_Written tasks_
**a.** Set down the passage from the article on the Imus ranch between "Imus and his" and "from government officials.", inclusive, word for word.
**b.** In the article on the Imus ranch, how much did the nonprofit ranch spend last year?

_Document section_

'''

State attorneys general in New Mexico and New York are quizzing radio personality Don Imus about his San Miguel County ranch.
Imus and his wife, Deirdre, opened the 4,000-acre ranch between Santa Fe and Las Vegas, N.M., in 1999 as a summer camp for sick children.
But the New York-based charity’s multimillion-dollar annual budget and the Imus family’s use of the ranch’s well-appointed facilities have drawn scrutiny from government officials.
Sam Thompson, spokeswoman for New Mexico Attorney General Patricia Madrid, said Thursday that one concern is “the amount of money that’s being spent to the fairly small portion of children being served.”
The nonprofit ranch spent $2.6 million last year while hosting only about 100 children, The Wall Street Journal reported in a front-page story Thursday . The newspaper said experts consider that an unusually high dollar-tochild ratio for a charity.

'''

_Record set_
'''

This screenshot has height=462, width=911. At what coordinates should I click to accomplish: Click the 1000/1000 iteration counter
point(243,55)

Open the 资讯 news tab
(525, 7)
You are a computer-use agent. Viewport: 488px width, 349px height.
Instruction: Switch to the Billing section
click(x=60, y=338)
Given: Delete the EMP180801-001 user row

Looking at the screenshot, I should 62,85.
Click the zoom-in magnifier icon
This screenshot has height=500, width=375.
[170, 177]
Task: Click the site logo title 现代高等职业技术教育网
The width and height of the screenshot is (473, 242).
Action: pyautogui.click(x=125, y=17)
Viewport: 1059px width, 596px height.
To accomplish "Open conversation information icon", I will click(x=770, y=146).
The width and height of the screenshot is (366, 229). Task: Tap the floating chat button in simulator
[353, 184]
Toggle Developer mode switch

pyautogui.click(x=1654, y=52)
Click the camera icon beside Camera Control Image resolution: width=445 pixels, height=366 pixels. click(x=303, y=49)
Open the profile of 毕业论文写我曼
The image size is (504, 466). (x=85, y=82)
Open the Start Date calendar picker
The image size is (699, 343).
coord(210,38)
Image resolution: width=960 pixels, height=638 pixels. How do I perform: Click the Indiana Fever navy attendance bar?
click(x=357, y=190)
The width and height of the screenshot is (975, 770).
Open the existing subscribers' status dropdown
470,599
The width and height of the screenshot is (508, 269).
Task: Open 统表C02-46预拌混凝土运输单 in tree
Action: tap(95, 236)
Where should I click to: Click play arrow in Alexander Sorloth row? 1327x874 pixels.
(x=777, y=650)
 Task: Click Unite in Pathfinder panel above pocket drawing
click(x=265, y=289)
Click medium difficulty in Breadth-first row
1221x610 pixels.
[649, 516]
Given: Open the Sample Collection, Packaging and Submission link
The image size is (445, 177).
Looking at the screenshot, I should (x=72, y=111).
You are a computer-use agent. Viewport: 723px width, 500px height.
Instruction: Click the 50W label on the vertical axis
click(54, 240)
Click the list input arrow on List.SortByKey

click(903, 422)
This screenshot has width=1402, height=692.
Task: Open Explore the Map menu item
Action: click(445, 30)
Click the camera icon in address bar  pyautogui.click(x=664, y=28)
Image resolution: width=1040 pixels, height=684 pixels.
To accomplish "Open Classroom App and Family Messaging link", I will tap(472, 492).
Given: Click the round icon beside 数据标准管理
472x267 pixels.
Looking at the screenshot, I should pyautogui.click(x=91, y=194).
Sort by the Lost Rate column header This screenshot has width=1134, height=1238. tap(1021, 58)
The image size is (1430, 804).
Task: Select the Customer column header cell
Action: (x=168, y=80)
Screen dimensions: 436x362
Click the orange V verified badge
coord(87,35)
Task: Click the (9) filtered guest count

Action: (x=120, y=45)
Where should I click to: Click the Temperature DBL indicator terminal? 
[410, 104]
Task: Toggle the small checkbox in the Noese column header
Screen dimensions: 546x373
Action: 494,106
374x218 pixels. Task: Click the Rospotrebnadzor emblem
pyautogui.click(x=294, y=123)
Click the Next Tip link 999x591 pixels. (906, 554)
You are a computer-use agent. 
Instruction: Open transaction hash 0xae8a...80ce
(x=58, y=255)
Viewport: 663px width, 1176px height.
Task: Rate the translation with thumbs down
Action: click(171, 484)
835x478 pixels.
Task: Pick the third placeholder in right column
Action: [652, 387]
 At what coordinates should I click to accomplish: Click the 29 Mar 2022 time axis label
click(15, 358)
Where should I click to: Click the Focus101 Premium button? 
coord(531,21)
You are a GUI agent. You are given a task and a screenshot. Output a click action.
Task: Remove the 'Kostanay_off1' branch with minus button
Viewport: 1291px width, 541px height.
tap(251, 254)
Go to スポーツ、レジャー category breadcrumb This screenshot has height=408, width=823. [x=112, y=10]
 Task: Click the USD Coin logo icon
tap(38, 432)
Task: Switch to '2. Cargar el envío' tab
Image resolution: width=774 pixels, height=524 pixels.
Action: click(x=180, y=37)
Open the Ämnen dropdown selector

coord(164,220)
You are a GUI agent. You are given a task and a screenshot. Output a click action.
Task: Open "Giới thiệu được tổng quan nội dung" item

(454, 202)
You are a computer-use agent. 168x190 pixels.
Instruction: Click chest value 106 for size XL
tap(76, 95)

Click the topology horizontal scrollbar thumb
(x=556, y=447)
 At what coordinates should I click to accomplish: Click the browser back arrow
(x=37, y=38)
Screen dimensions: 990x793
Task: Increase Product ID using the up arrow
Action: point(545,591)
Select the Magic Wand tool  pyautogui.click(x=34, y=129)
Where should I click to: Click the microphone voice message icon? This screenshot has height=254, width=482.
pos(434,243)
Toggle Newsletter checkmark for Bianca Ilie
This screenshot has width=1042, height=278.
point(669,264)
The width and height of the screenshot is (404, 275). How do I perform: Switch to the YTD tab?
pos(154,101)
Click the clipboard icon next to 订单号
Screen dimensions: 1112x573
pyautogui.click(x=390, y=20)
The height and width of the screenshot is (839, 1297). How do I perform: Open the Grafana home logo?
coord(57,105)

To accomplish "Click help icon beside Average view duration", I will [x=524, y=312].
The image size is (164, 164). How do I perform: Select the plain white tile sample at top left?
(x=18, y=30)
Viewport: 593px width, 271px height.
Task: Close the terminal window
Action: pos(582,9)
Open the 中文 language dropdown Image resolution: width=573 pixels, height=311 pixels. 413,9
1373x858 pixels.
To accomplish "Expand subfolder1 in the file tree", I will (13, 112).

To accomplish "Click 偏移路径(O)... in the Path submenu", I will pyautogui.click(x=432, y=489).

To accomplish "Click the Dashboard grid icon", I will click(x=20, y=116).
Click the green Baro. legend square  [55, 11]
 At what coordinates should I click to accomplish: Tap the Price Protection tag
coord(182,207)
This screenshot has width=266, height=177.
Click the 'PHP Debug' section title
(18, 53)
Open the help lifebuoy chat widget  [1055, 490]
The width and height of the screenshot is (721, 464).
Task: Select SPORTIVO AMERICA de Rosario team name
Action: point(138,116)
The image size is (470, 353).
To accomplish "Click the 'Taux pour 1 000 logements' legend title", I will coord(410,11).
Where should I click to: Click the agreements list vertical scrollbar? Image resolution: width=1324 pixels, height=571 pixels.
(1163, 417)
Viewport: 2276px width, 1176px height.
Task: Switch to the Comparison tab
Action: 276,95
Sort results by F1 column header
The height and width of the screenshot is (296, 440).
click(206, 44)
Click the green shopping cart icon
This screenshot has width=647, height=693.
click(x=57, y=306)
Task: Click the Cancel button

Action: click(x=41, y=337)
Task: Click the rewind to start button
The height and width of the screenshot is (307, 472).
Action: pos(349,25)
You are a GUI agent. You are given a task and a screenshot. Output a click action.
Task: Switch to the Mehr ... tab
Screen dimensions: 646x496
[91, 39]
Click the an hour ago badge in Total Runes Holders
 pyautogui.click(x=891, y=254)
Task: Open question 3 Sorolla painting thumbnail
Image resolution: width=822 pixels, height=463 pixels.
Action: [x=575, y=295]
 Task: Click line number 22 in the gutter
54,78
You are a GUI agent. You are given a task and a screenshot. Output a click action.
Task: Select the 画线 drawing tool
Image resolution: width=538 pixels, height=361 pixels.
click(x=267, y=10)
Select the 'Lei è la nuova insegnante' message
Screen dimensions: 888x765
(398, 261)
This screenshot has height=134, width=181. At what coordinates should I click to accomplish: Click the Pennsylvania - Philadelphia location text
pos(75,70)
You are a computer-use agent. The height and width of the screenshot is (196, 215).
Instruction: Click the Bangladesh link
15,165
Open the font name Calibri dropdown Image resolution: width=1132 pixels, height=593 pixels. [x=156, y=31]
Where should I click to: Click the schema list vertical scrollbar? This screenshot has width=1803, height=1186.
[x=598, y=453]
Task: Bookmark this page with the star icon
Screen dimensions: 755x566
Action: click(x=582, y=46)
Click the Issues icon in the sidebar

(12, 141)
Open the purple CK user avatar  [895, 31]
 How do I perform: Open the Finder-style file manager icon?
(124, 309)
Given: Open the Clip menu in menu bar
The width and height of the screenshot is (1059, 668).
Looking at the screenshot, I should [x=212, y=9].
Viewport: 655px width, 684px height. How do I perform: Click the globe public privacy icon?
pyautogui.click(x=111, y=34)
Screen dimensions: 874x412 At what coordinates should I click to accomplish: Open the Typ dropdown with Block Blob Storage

'''

_Solved tasks_
**a.**
Imus and his wife, Deirdre, opened the 4,000-acre ranch between Santa Fe and Las Vegas, N.M., in 1999 as a summer camp for sick children.
But the New York-based charity’s multimillion-dollar annual budget and the Imus family’s use of the ranch’s well-appointed facilities have drawn scrutiny from government officials.

**b.** $2.6 million